Chemin de croix, paradoxes sur la religion

Le Père de La Morandais vous recommande cet article de Marie Noelle Tranchant publié dans LE FIGARO sur le film Chemin de croix.

En décrivant le destin d’une adolescente élevée dans une Fraternité et qui désire suivre les pas du Christ, Dietrich Brüggemann a puisé dans sa propre expérience pour réaliser un film à la fois fascinant et inconfortable.

«On cherche toujours une transcendance qui donne un sens à notre vie, dit Dietrich Brüggemann, réalisateur de Chemin de croix . Personne ne peut se passer de religion, même si elle va se loger dans des rituels profanes.
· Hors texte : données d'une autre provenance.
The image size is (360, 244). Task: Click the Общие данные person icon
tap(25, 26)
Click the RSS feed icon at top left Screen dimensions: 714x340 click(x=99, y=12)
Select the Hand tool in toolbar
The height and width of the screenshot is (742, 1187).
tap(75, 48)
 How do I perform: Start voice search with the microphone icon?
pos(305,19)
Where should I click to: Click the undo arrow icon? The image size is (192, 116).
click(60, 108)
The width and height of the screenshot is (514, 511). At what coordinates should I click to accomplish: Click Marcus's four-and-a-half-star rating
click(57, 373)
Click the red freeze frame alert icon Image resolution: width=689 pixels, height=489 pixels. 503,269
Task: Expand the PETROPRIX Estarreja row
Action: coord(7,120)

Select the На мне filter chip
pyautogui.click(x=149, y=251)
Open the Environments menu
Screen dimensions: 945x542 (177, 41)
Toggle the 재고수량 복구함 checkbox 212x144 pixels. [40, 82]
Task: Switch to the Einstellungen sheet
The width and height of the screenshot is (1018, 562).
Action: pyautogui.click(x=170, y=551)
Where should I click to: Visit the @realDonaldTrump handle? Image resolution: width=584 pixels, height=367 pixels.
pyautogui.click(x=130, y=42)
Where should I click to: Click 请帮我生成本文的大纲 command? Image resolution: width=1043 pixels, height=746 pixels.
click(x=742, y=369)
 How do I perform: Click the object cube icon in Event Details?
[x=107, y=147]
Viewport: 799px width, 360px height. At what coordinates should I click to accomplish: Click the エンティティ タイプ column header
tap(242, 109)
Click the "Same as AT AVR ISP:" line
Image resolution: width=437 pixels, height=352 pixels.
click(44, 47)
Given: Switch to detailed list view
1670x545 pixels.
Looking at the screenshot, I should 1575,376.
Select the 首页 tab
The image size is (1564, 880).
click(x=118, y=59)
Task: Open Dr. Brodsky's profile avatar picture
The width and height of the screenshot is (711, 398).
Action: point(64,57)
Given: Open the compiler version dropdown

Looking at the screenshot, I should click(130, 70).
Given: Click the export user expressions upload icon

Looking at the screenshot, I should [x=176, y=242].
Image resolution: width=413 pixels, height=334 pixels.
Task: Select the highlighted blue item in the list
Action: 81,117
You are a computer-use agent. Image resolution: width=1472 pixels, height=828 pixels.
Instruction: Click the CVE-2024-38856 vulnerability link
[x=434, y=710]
Voyez le Festival de Cannes: c’est une Église avec ses pontifes, son clergé, la caste des critiques qui disent ce qui est bon ou mauvais – et à l’arrière-plan, le marché.»

On voit par là que le cinéaste allemand ne manque pas d’ironie. Mais il faut aussitôt la retourner: il ne manque pas non plus d’empathie et d’intelligence profonde de son sujet, puisé dans son expérience d’enfant. «Je comprends totalement le catholicisme dont je parle», dit-il.

C’est ce qui rend son film fascinant et inconfortable: structuré en quatorze tableaux qui correspondent aux stations du chemin de Croix, il décrit le destin d’une adolescente, Maria, élevée dans la Fraternité Saint Pie X, et qui prend très au sérieux l’idéal de suivre les pas du Christ. Trop? Le rigorisme des adultes ne l’aide pas à tempérer son zèle. Elle s’en va vers la mort en offrant ses souffrances pour son petit frère autiste. Et comme dans un film de Dreyer, le miracle a lieu: l’enfant a parlé, annonce la mère.

«Dans l’abstraction»

À travers des situations stylisées mais plausibles, le cinéaste scrute les rapports complexes de la foi, de la morale, de la psychologie, de la pathologie, de la mystique. Le film peut irriter les laxistes, à qui tout sens de l’exigence est insupportable, comme les intégristes, qui crieront à l’outrance. Mais il réserve au spectateur simplement attentif un exercice critique ambitieux, qui montre l’ambiguïté des choses en laissant l’interprétation libre. Où finissent les logiques humaines, où commence le mystère divin?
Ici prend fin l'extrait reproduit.